Me casé y de ello no me arrepiento, señor, porque, además de ser buena esposa y excelente sirvienta, tengo del arcipreste su favor y auxilio. Con generosidad nos da de tanto en tanto una carga de trigo; por las Pascuas, carne; cuando hay de más, panes; y, cuando sobra, ropa. Es más, mucho placer debe darles nuestra compañía porque nos hizo alquilar una casita cerca de la suya, con lo que los domingos y festivos solemos comer bajo su techo; aunque, como es lógico suponer, no con él, pues a tanto no nos llega la cercanía.
Cuando todo parecía ir por los cauces del sosiego y la felicidad, las malas lenguas, que nunca faltaron ni faltarán, se empeñaron en no dejarnos vivir diciendo no sé qué y sí sé qué sobre mi mujer. Con el decir sin decir que ella le deshace al arcipreste lo que le hace, hablando de la cama y de su labor de sirvienta, lograron embadurnar de sospechas mi nombre y, con ello, mi ánimo.

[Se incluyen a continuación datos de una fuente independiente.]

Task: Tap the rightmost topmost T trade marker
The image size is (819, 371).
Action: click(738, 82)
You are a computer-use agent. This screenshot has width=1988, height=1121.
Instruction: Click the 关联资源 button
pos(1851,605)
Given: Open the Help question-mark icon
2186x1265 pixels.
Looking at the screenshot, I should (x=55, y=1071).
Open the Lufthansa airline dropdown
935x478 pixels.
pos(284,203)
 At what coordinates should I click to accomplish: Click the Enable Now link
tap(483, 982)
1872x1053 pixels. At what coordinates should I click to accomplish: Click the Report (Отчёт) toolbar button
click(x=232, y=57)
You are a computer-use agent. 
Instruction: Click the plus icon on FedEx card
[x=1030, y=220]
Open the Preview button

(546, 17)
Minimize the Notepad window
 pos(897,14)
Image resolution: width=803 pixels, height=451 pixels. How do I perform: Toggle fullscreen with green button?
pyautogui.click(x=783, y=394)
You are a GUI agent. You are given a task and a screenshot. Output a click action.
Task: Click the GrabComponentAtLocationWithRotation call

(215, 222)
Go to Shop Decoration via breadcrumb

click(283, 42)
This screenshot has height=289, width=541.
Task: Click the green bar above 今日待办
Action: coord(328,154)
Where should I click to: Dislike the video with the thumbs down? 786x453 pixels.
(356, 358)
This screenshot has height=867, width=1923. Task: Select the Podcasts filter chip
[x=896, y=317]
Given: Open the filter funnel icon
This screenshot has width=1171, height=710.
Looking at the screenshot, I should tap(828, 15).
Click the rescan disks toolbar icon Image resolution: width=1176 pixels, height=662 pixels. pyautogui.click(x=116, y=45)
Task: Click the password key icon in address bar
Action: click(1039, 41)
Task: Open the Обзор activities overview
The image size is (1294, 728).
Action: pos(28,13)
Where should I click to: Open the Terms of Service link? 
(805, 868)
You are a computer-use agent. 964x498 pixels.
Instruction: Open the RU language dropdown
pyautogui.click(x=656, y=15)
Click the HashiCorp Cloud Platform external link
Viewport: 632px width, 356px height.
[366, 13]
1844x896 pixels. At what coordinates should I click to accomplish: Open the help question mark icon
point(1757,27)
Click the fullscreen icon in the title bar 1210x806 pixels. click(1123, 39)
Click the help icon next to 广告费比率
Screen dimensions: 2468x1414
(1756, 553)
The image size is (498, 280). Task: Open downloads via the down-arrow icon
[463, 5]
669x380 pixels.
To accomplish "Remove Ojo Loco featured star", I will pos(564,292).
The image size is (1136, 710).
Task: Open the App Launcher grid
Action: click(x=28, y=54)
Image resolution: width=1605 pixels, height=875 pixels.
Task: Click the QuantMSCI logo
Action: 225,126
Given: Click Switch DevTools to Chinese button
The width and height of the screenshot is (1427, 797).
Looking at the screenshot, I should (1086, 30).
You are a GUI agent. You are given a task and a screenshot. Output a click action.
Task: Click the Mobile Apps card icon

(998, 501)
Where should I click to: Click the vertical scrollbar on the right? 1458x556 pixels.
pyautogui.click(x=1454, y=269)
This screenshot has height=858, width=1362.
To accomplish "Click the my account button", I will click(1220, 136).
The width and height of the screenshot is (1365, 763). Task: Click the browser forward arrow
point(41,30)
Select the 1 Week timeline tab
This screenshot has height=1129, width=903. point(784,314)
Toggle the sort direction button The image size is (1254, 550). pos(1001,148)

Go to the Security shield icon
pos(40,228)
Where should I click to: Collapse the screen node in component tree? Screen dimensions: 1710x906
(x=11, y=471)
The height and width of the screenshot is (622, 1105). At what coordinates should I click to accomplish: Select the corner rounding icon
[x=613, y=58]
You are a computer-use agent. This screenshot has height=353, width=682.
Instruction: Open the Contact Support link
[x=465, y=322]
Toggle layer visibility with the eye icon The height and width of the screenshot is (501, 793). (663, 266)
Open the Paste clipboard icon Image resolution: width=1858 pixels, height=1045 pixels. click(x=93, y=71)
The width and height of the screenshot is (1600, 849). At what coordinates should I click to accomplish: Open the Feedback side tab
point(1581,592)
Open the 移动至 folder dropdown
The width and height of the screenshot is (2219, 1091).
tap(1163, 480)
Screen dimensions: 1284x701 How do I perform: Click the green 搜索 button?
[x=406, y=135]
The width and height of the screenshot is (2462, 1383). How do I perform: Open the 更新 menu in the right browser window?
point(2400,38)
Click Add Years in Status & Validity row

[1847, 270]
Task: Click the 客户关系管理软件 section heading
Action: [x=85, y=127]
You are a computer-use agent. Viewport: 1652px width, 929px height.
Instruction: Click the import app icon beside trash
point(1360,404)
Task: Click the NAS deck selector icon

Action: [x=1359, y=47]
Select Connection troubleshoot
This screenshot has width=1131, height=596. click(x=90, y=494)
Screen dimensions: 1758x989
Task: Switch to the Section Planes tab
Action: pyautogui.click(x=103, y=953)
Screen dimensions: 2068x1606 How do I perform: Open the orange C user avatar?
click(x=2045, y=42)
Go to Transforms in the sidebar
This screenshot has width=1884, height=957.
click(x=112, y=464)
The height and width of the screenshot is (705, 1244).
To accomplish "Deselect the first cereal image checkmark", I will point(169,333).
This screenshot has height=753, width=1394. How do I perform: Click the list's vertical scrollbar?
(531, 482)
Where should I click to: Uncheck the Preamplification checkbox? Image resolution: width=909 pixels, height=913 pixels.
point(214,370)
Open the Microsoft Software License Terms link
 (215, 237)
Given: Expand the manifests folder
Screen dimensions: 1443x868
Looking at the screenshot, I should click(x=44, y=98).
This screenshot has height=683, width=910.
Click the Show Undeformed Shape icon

De lo que oía y barruntaba di cuenta al arcipreste con el respeto y la humildad que su figura demanda, y él, con amable trato, me hizo traer a mi mujer. Estando los tres en la misma sala, me dijo:
Arcipreste: Lázaro, quien atiende a las malas lenguas no presta atención a lo que mejora su fortuna. Lógico es que alguno, viéndola entrar y salir de mi casa, piense lo que no debe; pero ilógico es concluir que, con mi posición, me entregue a deshonrarte convirtiendo a tu mujer en mi querida. Quédate tranquilo, pues; y no mires tanto a lo que oigas o pienses que dicen, sino a lo que te conviene.
Sus razones bastaron para no ir a más con el tema; y aunque seguía entrando y saliendo de su casa de noche y de día, lo que me ocasionaba en ocasiones no pocas malas cenas y peores desayunos, por eso de la duda razonable, lo cierto es que aprendí a vivir con esta situación, pues ella era bondadosa conmigo. Y cuando alguno dejaba caer alguna impertinencia sobre el caso, le decía:
Lázaro: Si eres amigo mío, no digas nada que me cause pesar, pues tal no es quien mi mal procura. Debes saber que mi mujer es la cosa del mundo que yo más quiero y la que más bien me hace; y quien ose decir lo contrario o poner en duda cualquiera de las muchas virtudes que tiene, que tenga claro que no me achantaré para batirme en duelo con él.
De esta manera, señor, cerraba sus bezos y apagaba el fuego injurioso de su dañina voluntad.
Esto fue el mesmo año que nuestro victorioso Emperador en esta insigne ciudad de Toledo entro, y tuvo en ella cortes, y se hicieron grandes regocijos y fiestas, como. V.M. habrá oído. Pues en este tiempo estaba en mi prosperidad, y en la cumbre de toda buena fortuna.
Si alguna nueva hubiera sobre el tema que le interesa y que debería preocuparme, le daré cumplida cuenta de esta con la presteza necesaria y la deseada prestancia.
Y con esto, que Dios le dé salud y que de mí no se olvide.